> _課題の内容_:
[A] 下のファンレスケースの紹介記事について、次の問いに答えてください。
(i) 対応するCPUは、TDPが何W以下のモデルですか。
(ii) 電源ユニットとして用意されるACアダプターは何種類ですか。
(iii) フロントパネルにはどの素材が使われていますか。
[B] 下のファンレスケースの紹介記事を、最後の文のあとから引き継いで書き進めてください。

> _ページ抜粋_:
□ □ □ □ □
特許出願中の無騒音クーリングシステム“ZENO”を採用したケース。先週発売したばかりのホヤホヤだ

 対応するCPUは、LGA 1155/1156/775のTDP65W以下のモデルとなる。マザーボードのCPUソケットの位置に合わせてヒートパイプを微調整する必要があるなど、取り付けに手間がかかる点には注意が必要だ。電源ユニットはオプションで、出力サイズが異なる3種類のACアダプターが用意される。
 比較的コンパクトなボディで、CPUパワーのあるファンレスマシンが作れるのはなかなか魅力的だ。デザインもフロントパネルにアルミを使用し、高級感を持たせている点もポイントが高い。価格がかなり高めであること、HDD/SSD用のベイが1つしかないのがネックだが、究極の静音マシンを目指すならチェックしておきたいアイテムだ。
□ □ □ □ □
> _データセット_:
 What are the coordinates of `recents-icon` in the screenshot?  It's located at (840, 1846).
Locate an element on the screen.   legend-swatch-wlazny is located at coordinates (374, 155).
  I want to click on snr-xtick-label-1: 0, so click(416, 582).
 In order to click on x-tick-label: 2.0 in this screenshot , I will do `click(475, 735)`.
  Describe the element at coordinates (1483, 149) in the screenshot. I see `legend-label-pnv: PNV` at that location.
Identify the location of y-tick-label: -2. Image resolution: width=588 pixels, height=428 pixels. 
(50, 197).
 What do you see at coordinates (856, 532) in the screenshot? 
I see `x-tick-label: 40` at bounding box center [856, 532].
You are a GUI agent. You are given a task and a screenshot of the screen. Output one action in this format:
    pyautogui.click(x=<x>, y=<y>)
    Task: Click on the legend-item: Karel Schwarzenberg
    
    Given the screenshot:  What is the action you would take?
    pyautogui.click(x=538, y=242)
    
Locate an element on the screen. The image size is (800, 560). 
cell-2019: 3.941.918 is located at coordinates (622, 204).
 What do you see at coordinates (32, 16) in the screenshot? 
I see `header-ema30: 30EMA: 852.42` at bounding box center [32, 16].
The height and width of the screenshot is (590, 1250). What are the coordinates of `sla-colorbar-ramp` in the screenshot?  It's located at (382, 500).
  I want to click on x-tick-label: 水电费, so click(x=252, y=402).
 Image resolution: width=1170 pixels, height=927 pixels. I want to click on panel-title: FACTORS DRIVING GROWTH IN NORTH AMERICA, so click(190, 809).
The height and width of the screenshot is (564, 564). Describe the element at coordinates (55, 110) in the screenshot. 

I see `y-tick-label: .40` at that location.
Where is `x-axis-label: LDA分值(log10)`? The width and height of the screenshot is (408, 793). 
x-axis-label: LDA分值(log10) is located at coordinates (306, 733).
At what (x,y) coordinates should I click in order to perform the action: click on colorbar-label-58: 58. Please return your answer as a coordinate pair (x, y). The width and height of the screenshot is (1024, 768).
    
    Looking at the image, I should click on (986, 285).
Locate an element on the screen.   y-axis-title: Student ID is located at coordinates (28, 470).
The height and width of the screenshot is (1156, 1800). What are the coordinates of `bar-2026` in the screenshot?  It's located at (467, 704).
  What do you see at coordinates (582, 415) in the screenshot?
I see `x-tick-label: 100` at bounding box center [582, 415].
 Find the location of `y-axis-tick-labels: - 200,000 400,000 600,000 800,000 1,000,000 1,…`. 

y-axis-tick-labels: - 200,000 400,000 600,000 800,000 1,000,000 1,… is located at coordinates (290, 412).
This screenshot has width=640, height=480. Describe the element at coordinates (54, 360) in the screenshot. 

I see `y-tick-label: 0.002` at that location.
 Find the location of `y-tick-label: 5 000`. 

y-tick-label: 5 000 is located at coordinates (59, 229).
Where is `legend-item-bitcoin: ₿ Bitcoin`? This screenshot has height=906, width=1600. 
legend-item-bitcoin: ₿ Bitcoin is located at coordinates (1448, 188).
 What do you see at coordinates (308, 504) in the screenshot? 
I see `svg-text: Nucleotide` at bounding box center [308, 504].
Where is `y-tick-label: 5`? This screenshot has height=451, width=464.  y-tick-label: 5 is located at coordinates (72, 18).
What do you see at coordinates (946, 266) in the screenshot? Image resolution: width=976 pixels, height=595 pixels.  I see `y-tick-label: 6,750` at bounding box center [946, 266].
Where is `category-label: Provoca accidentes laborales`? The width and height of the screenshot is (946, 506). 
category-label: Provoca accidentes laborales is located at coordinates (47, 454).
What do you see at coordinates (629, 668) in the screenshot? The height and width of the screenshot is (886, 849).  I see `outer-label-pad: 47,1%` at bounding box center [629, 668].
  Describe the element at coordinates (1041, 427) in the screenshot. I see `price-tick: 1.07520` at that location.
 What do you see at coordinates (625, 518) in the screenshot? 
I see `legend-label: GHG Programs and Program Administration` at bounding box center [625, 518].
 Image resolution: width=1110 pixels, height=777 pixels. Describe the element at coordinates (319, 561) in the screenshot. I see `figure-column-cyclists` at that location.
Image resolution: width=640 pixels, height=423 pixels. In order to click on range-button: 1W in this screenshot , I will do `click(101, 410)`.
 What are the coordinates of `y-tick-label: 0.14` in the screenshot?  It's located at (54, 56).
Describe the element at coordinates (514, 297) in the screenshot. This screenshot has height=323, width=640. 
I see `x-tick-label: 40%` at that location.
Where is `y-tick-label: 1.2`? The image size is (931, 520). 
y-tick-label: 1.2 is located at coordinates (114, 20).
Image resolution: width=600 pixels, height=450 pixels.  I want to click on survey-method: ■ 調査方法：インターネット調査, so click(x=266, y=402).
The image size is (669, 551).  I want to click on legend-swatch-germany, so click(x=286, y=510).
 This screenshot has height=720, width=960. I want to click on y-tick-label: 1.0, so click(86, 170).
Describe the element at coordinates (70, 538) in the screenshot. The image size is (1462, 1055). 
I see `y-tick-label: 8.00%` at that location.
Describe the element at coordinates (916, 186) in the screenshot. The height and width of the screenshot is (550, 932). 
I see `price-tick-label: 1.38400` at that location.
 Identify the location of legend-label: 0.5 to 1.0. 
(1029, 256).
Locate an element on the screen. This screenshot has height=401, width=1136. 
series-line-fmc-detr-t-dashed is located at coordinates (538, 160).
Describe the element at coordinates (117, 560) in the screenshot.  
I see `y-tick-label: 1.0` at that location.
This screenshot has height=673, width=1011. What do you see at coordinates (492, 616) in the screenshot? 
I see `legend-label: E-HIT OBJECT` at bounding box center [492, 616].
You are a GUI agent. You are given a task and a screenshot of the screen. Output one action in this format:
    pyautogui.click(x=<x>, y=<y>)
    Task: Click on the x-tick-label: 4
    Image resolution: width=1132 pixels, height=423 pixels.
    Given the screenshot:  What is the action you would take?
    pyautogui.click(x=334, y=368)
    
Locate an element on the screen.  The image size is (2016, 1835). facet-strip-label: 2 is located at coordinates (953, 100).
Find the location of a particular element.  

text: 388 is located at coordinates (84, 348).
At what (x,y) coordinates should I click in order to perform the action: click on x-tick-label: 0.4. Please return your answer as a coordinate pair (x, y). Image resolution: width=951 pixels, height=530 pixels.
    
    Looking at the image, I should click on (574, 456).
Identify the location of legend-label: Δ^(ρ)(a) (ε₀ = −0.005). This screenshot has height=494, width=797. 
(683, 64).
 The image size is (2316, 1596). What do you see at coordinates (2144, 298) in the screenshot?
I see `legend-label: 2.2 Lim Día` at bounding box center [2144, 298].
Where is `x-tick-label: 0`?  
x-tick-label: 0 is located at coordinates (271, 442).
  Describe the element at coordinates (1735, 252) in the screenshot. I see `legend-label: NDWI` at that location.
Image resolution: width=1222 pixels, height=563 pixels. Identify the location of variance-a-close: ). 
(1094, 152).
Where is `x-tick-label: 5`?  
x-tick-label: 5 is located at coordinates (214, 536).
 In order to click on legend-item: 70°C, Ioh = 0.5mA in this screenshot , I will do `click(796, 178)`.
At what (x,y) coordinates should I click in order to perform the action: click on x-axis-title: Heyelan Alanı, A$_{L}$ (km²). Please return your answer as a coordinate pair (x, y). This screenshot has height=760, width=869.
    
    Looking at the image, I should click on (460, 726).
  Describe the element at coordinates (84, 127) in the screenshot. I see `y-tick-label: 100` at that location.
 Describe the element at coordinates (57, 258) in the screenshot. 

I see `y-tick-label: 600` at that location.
□ □ □ □ □
> _解答例_:
[A]
(i) 65W以下です。
(ii) 出力サイズが異なる3種類です。
(iii) アルミです。

[B]
8.0mmのアルミフロントは、電源ボタンのみというスッキリとしたデザイン

PCIスロットは30mm以下のPCIカードが使える。それ以上のカードには対応していないので注意が必要だ

両サイドのギザギザ部分は、CPUの放熱フィンの役割を担っている

内部スペースはMini-ITXマザーのサイズよりもかなり広めで、ゆったりしている

CPUクーラー部分は2階建て構成。まず、CPUと接触する2本のヒートパイプが熱を上部に移動させる。そこにケース両サイドに熱を伝えるヒートパイプを備えたパーツをドッキングさせる。この時点では、まだネジは仮止めの状態

上部パーツを仮止めしたら、両サイドの放熱部にヒートパイプが接触するように長さを調整する。調整が完了したら、しっかりネジを締めて上下パーツを固定させる

ファンレスのため熱伝導性が重要ということもあり、製品には注射器タイプのサーマルグリスが同梱されている

小さいながらも色々な構成が楽しめるのがMini-ITXの醍醐味

 3回に分けてMini-ITXの自作を紹介してきたが、Mini-ITXでもごく普通のスペックで自作できることがおわかりいただけただろう。拡張スロットが1つなのはどうしようもないが、それを除けばMini-ITXのほうがより小さいケースが選択でき、設置スペースを節約できるなど優れた点も多い。省電力、ハイパワー、静音など、アナタのこだわりを持ったMini-ITX自作にチャレンジしてはいかがだろうか?